▶ **Supplied entries**:
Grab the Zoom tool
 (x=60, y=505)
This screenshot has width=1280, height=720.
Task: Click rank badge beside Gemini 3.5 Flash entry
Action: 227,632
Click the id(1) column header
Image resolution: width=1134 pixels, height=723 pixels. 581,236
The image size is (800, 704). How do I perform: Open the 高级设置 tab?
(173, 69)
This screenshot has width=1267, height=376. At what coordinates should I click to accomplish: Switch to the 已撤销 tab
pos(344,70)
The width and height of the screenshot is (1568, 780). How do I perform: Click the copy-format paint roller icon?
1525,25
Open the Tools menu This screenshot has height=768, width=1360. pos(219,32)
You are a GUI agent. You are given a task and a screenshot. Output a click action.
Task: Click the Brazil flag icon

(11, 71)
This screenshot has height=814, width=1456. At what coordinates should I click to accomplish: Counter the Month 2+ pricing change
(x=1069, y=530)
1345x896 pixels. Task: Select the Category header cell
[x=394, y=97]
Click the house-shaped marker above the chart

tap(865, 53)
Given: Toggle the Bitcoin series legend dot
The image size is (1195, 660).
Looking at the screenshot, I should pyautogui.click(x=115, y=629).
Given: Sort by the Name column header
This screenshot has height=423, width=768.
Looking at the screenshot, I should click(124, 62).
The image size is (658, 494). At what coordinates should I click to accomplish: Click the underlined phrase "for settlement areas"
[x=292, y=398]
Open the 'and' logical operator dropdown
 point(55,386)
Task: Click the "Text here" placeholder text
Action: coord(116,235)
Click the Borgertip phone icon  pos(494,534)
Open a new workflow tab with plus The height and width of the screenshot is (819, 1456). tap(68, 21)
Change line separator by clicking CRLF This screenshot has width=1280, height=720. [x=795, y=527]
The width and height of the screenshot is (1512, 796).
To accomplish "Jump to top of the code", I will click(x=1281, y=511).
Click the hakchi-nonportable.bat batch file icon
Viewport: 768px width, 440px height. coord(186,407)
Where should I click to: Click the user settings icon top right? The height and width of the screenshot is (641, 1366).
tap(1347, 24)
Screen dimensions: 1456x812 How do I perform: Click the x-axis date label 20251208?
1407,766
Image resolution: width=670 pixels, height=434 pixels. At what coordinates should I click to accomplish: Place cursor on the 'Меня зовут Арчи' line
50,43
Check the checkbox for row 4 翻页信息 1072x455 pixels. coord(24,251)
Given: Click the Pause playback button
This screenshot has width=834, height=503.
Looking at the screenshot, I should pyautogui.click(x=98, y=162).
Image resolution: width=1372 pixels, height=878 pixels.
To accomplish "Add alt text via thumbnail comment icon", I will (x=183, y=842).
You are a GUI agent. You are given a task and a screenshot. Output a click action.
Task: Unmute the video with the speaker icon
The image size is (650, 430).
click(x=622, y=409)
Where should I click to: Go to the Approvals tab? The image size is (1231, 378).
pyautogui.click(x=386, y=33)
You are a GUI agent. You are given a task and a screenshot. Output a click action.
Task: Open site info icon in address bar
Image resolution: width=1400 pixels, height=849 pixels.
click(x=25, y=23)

▶ **Exercise requirements**: Return every one of the entries above, line for line, without changing a single character.

▶ **Task result**:
Grab the Zoom tool
 (x=60, y=505)
This screenshot has width=1280, height=720.
Task: Click rank badge beside Gemini 3.5 Flash entry
Action: 227,632
Click the id(1) column header
Image resolution: width=1134 pixels, height=723 pixels. 581,236
The image size is (800, 704). How do I perform: Open the 高级设置 tab?
(173, 69)
This screenshot has width=1267, height=376. At what coordinates should I click to accomplish: Switch to the 已撤销 tab
pos(344,70)
The width and height of the screenshot is (1568, 780). How do I perform: Click the copy-format paint roller icon?
1525,25
Open the Tools menu This screenshot has height=768, width=1360. pos(219,32)
You are a GUI agent. You are given a task and a screenshot. Output a click action.
Task: Click the Brazil flag icon

(11, 71)
This screenshot has height=814, width=1456. At what coordinates should I click to accomplish: Counter the Month 2+ pricing change
(x=1069, y=530)
1345x896 pixels. Task: Select the Category header cell
[x=394, y=97]
Click the house-shaped marker above the chart

tap(865, 53)
Given: Toggle the Bitcoin series legend dot
The image size is (1195, 660).
Looking at the screenshot, I should pyautogui.click(x=115, y=629).
Given: Sort by the Name column header
This screenshot has height=423, width=768.
Looking at the screenshot, I should click(124, 62).
The image size is (658, 494). At what coordinates should I click to accomplish: Click the underlined phrase "for settlement areas"
[x=292, y=398]
Open the 'and' logical operator dropdown
 point(55,386)
Task: Click the "Text here" placeholder text
Action: coord(116,235)
Click the Borgertip phone icon  pos(494,534)
Open a new workflow tab with plus The height and width of the screenshot is (819, 1456). tap(68, 21)
Change line separator by clicking CRLF This screenshot has width=1280, height=720. [x=795, y=527]
The width and height of the screenshot is (1512, 796).
To accomplish "Jump to top of the code", I will click(x=1281, y=511).
Click the hakchi-nonportable.bat batch file icon
Viewport: 768px width, 440px height. coord(186,407)
Where should I click to: Click the user settings icon top right? The height and width of the screenshot is (641, 1366).
tap(1347, 24)
Screen dimensions: 1456x812 How do I perform: Click the x-axis date label 20251208?
1407,766
Image resolution: width=670 pixels, height=434 pixels. At what coordinates should I click to accomplish: Place cursor on the 'Меня зовут Арчи' line
50,43
Check the checkbox for row 4 翻页信息 1072x455 pixels. coord(24,251)
Given: Click the Pause playback button
This screenshot has width=834, height=503.
Looking at the screenshot, I should pyautogui.click(x=98, y=162).
Image resolution: width=1372 pixels, height=878 pixels.
To accomplish "Add alt text via thumbnail comment icon", I will (x=183, y=842).
You are a GUI agent. You are given a task and a screenshot. Output a click action.
Task: Unmute the video with the speaker icon
The image size is (650, 430).
click(x=622, y=409)
Where should I click to: Go to the Approvals tab? The image size is (1231, 378).
pyautogui.click(x=386, y=33)
You are a GUI agent. You are given a task and a screenshot. Output a click action.
Task: Open site info icon in address bar
Image resolution: width=1400 pixels, height=849 pixels.
click(x=25, y=23)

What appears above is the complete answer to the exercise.